2004
You Can Always Trust the CSA

“I’m worried about this, they want to see everything.”  In 2004, the CSA organization had approached Peter Knight about purchasing P.S. Knight Co.  He knew that CSA was unhappy about Electrical Code Simplified (“ECS”), that the existence of the original Commercial & Industrial book was harming the sales of their version of it.  They were clear in their statements to P.S. Knight Co. that they were purchasing the company in order to enter the residential book market that ECS had long dominated.  As an added benefit to them, a purchase would also eliminate the drag on CSA’s Handbook sales.

Once the due diligence process began there was some alarm at how much detail CSA was asking for.  It seemed that they were asking for a lot more information than was required to assess the company.  After all, P.S. Knight Co. was a going concern, was clearly viable, and after thirty-five years in publication the ECS brand had the authority that CSA’s youthful Handbook so conspicuously lacked.  Yet the data demands continued.  Their explanations for needing the data seemed plausible, and without cause to question their integrity, they were furnished with what they asked for.  The CSA organization had access to everything at P.S. Knight Co., save for distribution and contract particulars. 

Several weeks of discussion and review culminated in a meeting in Calgary with two CSA representatives; Duncan Cowie, the then newly installed VP of Finance, and Josee Gautier, Manager of Product Development.  It was an odd meeting.  Apparently the Delta Bow Valley Hotel, usually a pretty good place for business, didn’t have any meeting rooms available.  Instead, we were given access to a partially converted guest room.  Cowie sat in a wooden chair in front of a wood-paneled murphy bed cover, his CSA colleague Josee was in another wooden chair to his left, beside the bedroom window.  Apart from three chairs and one night table there wasn’t another piece of furniture in the room.  In these Spartan surroundings we made some small talk before Cowie began his summation.  Yes, CSA would like to purchase P.S. Knight Co. and yes, CSA would like to get rid of ECS’ Commercial & Industrial book.  But their real interest in acquisition was the ECS residential book series.  Cowie indicated that CSA intended to enter the residential book market but had concerns about it.  How would they handle distribution, for instance.  Then there was the problem of brand recognition.  While electricians know what CSA is, most people buying an electrical wiring guide at their local hardware store don’t know about CSA’s electrical activities.  They’re buying an electrical instruction guide because they don’t have much background in electrical.  If CSA didn’t acquire P.S. Knight Co., a new CSA residential guide would be a high-risk launch; by purchasing P.S. Knight Co. however, they’d solve both their market entrance and their distribution problems.

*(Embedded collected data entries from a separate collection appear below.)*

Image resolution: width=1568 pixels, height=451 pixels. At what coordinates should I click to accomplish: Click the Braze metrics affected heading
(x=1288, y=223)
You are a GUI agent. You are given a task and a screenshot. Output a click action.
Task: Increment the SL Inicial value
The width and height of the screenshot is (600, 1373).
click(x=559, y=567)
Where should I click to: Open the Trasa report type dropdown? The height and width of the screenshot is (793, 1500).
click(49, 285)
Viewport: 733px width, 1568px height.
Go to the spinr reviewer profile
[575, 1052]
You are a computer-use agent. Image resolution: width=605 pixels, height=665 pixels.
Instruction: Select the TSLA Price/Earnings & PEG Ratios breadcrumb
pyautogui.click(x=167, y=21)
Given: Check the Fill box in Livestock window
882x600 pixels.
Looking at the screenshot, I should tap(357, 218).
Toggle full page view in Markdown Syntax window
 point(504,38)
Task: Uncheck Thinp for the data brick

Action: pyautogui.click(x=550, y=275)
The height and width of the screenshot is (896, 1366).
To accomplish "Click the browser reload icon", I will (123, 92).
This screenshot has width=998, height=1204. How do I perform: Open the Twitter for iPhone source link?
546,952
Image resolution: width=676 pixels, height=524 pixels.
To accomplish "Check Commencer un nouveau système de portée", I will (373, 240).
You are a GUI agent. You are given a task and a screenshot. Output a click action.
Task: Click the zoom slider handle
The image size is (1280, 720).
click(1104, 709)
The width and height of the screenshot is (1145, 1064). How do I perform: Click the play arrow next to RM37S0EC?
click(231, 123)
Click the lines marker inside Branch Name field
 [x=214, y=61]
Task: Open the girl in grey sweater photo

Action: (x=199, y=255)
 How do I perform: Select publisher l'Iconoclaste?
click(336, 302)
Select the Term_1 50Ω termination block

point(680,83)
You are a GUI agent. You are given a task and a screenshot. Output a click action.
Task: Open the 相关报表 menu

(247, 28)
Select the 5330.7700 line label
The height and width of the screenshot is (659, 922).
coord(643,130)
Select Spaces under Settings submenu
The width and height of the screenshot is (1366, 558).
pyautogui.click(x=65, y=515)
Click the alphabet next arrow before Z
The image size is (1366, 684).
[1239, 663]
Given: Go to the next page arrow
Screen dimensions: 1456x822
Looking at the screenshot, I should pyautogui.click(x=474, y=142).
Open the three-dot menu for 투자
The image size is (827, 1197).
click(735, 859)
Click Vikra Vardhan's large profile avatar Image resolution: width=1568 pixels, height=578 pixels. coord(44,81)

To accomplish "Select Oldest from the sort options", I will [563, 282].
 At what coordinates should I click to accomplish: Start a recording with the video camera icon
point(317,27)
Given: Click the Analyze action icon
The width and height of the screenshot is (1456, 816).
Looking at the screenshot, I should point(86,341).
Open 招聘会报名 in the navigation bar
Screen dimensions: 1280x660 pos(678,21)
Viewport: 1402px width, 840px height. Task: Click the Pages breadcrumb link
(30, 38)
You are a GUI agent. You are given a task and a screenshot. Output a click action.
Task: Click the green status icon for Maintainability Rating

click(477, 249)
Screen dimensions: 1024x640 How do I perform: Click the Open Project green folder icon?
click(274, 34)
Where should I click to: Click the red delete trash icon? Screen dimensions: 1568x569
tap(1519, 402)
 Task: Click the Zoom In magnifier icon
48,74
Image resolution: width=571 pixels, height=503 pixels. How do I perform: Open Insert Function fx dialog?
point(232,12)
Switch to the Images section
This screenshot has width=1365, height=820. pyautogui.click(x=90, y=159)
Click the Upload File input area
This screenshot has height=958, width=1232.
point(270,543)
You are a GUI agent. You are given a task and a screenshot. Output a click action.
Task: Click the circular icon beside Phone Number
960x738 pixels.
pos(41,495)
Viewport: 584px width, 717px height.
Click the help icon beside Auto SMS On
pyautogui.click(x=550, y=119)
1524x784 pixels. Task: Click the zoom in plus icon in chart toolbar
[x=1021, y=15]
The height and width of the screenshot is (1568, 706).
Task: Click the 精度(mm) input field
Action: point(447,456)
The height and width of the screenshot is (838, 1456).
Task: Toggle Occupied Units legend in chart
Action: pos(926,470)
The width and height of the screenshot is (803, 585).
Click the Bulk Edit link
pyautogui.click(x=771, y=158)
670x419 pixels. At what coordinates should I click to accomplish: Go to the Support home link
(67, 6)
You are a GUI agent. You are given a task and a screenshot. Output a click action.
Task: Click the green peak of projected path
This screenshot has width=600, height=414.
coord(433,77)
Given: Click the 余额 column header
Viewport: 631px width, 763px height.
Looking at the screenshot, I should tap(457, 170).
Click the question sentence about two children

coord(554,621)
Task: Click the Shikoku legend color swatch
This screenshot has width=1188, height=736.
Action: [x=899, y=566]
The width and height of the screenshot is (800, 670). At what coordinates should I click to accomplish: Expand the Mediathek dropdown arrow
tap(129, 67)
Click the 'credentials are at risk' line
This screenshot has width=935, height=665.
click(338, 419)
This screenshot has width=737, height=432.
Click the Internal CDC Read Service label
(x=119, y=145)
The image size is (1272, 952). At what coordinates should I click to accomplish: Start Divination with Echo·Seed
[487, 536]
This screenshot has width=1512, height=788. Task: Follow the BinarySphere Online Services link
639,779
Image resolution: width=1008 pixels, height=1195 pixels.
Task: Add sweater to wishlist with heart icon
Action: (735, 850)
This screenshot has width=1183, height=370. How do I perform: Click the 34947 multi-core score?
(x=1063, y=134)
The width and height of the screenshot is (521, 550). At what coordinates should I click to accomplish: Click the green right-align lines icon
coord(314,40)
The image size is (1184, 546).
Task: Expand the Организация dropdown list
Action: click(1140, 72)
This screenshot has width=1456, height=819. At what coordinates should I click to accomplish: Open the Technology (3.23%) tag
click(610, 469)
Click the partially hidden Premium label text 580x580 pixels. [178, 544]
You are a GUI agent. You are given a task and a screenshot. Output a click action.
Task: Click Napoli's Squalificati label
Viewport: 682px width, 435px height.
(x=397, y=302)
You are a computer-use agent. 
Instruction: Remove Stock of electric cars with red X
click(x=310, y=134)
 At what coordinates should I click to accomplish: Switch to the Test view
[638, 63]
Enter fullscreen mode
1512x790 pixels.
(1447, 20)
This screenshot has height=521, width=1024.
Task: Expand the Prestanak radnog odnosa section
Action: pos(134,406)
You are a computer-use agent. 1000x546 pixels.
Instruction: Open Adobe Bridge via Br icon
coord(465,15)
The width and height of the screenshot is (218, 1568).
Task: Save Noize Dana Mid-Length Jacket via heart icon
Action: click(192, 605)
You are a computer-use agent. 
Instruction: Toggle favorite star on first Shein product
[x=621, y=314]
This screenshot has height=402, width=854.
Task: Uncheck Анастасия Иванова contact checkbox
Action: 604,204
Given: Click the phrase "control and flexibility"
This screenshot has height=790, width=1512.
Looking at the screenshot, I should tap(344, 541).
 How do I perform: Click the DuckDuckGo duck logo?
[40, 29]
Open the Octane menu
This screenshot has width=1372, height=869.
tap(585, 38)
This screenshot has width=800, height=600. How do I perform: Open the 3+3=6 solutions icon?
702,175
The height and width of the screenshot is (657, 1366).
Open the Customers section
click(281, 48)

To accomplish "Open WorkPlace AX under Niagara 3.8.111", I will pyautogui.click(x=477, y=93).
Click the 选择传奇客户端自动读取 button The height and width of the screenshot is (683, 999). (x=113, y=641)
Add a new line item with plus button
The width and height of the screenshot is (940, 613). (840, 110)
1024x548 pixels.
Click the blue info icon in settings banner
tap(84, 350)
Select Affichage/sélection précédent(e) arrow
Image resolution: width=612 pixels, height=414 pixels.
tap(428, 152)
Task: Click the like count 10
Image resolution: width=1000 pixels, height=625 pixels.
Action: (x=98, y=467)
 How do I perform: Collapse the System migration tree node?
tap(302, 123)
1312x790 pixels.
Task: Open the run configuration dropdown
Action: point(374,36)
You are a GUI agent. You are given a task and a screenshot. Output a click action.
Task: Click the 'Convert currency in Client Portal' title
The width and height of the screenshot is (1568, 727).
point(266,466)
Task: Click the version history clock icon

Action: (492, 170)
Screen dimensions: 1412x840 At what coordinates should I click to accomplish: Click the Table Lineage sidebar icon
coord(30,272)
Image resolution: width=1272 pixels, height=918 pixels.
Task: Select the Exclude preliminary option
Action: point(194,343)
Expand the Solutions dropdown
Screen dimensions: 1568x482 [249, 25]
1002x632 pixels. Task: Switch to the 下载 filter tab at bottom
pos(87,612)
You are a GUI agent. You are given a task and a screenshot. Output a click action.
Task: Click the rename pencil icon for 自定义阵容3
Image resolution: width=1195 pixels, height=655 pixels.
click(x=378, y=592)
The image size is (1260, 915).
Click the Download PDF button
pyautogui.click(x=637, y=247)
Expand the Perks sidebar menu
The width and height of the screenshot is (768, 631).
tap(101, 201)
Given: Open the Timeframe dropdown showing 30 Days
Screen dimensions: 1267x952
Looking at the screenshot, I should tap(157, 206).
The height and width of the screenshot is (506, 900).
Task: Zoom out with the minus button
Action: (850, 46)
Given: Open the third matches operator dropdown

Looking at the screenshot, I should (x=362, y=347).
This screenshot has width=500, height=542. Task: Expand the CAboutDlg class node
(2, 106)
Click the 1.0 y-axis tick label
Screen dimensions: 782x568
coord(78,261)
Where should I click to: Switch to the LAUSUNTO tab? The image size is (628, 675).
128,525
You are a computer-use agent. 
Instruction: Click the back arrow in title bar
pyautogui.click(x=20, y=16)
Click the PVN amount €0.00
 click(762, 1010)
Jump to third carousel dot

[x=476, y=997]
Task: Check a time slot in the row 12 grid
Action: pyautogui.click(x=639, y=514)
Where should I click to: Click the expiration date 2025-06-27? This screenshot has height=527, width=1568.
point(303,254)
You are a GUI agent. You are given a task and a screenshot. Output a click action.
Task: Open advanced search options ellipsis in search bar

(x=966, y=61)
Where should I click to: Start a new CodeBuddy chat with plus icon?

Then Cowie came to the crux of the matter, the price.  He advised that CSA had no intention of paying anything over the market value for the company.  Alright, but there are several means of valuing assets to market, so how was he calculating this?  We never learned the answer to that question, but whatever his means may have been, his valuation of ECS was actually quite silly.  The CSA offer didn’t even cover the value of our inventory.  Actually, the offer covered barely 20% of the value of the ECS books in the warehouse at the time.  He accounted no value to equipment, or to data files, or renderings, or distribution contracts, or to brand value, and he accounted nothing at all for the goodwill of the company.  But with three and a half decades of continuous profitability, even a cursory glance would show value for goodwill.

Peter Knight wasn’t pleased.  This wasn’t merely a poor offer, and it was way too far off the valuation mark to be accidental.  Duncan Cowie was CSA’s head of finance, he was a former Chief Financial Officer, a Certified Accountant, and he’d earned his B.Com from Queens University, he’s no slouch with numbers.  This offer was actually insulting.  The conclusion from P.S. Knight Co. and from its legal counsel was that the offer wasn’t intended to be taken seriously, it was an offer designed to be rejected.  The CSA organization didn’t really want to pay anything to acquire P.S. Knight Co., they just wanted a good, long look inside the company.  They wanted our data.

In the days that followed, CSA was advised that the offer was unacceptably low, but having seen P.S. Knight Co. financials they already knew that.  There was no follow-up offer from CSA and no effort to resurrect the discussions between the parties.  Within a few weeks it was clear that CSA felt they had done what they needed to do to make it appear that they were serious and they now felt no more need to speak with P.S. Knight Co.  For his part, Peter Knight felt mightily abused, his trust had been badly violated, and competitive intelligence on his business had been absconded. 

Throughout 2004 there had been a growing worry, in the background it seemed, about CSA’s expanding commercial operations.  Why was a regulatory entity engaged in commercial activity?  Was that even legal?  And if CSA had purchased ECS, wouldn’t that have given them a monopoly in the Canadian market?  There aren’t any other books on Canadian electrical rules, and without ECS the CSA books would be the only game in town, in every town.  These initial worries were as a few dark clouds on the horizon, but the weather changed quickly and dramatically in the following year.